### WHAT IS REQUIRED
When you reach the line with "The image size is (1498, 713)." in the listing below, transcribe it and each line after it up to and including the line with "Toggle the select-all", exactly and with nothing else.
········
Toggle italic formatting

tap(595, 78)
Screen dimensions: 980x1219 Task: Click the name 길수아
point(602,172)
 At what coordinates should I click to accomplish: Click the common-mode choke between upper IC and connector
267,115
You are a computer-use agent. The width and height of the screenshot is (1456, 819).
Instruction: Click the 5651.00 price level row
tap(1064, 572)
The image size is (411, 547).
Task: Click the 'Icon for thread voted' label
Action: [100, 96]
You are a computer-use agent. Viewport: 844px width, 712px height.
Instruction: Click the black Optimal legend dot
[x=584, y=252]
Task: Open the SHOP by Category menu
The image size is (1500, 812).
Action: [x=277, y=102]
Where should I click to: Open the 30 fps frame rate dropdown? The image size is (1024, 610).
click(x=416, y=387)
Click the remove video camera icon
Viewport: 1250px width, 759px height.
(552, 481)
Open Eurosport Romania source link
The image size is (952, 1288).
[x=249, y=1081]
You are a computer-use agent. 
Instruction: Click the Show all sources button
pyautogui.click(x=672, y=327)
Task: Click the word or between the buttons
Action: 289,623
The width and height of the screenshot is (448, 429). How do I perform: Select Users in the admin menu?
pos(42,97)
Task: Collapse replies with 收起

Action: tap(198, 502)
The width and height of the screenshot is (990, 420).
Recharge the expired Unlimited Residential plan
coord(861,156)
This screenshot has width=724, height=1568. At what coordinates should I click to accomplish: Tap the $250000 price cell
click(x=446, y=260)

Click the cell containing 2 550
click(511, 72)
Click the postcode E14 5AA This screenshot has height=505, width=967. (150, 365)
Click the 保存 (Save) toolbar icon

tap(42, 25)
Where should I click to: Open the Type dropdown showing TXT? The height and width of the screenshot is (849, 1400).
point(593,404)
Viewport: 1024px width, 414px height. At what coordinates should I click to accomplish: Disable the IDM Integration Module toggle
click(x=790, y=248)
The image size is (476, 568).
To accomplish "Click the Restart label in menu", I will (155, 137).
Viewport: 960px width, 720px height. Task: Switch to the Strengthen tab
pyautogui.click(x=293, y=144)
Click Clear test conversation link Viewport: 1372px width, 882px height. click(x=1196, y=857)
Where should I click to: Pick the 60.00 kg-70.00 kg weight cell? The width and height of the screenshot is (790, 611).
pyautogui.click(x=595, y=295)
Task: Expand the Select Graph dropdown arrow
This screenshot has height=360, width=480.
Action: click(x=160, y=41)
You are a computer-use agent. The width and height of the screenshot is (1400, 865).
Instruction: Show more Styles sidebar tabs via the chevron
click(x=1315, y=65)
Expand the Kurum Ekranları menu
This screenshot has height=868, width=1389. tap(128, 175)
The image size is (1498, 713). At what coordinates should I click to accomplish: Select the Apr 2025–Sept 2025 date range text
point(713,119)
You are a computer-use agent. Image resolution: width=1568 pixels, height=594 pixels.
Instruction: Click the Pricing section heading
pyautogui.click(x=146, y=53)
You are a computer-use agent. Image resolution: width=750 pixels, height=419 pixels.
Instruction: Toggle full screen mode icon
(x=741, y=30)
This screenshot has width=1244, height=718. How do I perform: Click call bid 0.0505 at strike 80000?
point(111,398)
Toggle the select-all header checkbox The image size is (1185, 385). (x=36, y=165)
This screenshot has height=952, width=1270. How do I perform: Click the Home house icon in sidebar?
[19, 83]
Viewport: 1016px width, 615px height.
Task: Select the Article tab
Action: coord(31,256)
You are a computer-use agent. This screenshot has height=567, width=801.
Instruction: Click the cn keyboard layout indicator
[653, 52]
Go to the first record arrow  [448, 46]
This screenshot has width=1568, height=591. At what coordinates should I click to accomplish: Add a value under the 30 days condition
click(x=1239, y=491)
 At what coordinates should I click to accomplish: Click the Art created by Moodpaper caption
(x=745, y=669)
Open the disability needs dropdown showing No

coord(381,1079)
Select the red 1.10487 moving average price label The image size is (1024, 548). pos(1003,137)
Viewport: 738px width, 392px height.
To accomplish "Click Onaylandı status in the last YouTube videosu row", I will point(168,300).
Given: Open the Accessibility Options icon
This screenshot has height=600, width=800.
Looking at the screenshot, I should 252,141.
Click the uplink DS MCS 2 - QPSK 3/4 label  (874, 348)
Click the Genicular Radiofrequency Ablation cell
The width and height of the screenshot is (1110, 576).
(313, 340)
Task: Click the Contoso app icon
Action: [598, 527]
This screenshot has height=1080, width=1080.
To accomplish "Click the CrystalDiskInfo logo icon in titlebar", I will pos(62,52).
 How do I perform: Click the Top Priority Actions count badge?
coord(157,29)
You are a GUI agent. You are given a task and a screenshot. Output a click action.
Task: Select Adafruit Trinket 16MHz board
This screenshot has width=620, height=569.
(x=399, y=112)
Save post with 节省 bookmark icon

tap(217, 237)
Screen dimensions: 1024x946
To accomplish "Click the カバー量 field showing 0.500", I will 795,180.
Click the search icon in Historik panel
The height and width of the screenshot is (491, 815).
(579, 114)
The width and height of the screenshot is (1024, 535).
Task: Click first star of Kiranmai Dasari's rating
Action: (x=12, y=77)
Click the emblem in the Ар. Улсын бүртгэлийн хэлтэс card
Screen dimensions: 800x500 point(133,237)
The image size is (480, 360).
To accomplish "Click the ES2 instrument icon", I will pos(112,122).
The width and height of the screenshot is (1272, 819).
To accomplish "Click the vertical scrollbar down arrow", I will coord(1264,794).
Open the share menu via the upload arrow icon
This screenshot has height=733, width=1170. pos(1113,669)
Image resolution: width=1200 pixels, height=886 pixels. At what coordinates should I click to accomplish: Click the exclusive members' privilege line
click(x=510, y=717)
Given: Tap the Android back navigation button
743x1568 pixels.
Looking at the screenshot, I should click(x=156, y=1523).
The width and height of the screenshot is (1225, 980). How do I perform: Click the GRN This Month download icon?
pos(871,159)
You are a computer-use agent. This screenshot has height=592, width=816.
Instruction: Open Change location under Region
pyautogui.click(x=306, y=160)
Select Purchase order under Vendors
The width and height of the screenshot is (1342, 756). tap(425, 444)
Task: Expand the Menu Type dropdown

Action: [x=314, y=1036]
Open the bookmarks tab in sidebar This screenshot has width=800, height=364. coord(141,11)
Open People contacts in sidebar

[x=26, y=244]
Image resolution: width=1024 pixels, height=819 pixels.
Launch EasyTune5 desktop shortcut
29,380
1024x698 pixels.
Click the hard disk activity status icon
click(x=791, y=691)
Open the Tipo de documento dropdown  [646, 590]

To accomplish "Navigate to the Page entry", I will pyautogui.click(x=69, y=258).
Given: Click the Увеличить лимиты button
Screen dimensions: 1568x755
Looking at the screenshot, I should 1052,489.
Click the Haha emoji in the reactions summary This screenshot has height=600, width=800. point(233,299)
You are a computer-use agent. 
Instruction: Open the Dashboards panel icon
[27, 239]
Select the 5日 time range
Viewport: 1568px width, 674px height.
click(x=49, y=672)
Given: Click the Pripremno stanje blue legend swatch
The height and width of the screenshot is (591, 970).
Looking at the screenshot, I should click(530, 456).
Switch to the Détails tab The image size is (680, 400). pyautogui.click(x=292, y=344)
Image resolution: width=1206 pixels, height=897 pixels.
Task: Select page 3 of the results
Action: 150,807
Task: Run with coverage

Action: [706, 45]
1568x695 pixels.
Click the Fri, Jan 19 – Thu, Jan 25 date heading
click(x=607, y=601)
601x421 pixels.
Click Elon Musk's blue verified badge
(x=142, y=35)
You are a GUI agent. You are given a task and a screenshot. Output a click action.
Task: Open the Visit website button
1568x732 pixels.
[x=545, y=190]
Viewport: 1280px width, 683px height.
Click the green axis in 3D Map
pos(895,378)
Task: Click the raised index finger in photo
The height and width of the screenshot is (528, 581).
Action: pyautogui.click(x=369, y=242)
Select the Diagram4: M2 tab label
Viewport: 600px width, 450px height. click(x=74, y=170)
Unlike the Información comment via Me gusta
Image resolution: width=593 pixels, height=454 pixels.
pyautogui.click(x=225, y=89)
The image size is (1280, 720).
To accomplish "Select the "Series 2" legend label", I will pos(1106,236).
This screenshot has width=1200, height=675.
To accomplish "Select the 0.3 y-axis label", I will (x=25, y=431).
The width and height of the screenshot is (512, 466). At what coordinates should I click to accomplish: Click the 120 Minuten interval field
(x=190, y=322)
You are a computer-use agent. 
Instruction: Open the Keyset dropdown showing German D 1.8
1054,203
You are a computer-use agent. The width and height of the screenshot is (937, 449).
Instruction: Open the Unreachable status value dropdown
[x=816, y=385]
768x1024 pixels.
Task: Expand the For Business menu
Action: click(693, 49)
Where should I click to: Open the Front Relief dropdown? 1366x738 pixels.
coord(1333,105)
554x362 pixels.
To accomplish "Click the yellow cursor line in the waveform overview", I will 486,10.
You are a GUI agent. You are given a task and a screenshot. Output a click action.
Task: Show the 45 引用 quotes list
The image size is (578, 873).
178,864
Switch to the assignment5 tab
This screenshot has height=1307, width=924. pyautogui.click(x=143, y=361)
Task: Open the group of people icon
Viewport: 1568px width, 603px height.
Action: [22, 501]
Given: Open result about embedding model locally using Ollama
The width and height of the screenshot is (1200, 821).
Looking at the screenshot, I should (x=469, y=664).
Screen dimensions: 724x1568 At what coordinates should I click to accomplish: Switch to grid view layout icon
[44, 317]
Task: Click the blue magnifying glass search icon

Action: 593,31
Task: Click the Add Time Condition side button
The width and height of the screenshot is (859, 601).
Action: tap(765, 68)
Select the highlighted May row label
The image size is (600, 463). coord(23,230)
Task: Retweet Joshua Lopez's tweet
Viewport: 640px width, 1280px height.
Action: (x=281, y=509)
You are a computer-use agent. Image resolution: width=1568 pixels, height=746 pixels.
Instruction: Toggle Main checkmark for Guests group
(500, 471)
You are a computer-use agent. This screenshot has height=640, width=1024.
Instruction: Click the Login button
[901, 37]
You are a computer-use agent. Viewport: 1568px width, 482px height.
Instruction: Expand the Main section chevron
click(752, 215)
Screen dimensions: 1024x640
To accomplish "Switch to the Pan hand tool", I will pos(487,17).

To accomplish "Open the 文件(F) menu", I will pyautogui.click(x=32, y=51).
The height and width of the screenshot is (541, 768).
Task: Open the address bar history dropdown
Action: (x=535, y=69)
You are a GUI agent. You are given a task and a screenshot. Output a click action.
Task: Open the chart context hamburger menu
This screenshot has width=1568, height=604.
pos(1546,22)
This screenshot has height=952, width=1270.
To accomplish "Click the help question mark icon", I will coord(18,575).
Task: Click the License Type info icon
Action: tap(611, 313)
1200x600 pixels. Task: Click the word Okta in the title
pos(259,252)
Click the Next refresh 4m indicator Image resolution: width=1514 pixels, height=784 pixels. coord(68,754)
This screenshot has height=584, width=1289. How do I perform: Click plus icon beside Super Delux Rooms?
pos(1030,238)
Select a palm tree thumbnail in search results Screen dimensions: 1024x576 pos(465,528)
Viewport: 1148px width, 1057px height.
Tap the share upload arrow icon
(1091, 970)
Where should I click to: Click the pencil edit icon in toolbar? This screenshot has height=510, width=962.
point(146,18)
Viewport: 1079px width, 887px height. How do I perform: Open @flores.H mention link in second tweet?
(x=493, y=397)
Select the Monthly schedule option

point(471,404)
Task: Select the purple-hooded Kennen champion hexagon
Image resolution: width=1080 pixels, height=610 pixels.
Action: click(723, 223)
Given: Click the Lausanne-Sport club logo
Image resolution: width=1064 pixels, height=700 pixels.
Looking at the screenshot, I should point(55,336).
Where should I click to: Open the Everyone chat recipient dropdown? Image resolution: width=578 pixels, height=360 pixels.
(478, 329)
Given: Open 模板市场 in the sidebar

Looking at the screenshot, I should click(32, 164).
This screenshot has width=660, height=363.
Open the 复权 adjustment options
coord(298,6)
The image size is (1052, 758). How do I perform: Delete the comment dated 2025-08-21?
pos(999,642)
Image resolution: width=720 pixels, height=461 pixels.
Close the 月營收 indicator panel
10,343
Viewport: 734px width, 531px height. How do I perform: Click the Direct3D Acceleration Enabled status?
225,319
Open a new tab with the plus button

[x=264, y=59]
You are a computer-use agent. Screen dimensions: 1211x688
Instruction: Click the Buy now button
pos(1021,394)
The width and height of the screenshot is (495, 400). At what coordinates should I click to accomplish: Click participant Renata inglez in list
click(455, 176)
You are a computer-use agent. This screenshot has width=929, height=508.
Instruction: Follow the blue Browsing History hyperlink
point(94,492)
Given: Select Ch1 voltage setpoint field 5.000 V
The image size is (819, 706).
········
### RESPONSE FOR THIS EXERCISE
The image size is (1498, 713). At what coordinates should I click to accomplish: Select the Apr 2025–Sept 2025 date range text
point(713,119)
You are a computer-use agent. Image resolution: width=1568 pixels, height=594 pixels.
Instruction: Click the Pricing section heading
pyautogui.click(x=146, y=53)
You are a computer-use agent. Image resolution: width=750 pixels, height=419 pixels.
Instruction: Toggle full screen mode icon
(x=741, y=30)
This screenshot has width=1244, height=718. How do I perform: Click call bid 0.0505 at strike 80000?
point(111,398)
Toggle the select-all header checkbox The image size is (1185, 385). (x=36, y=165)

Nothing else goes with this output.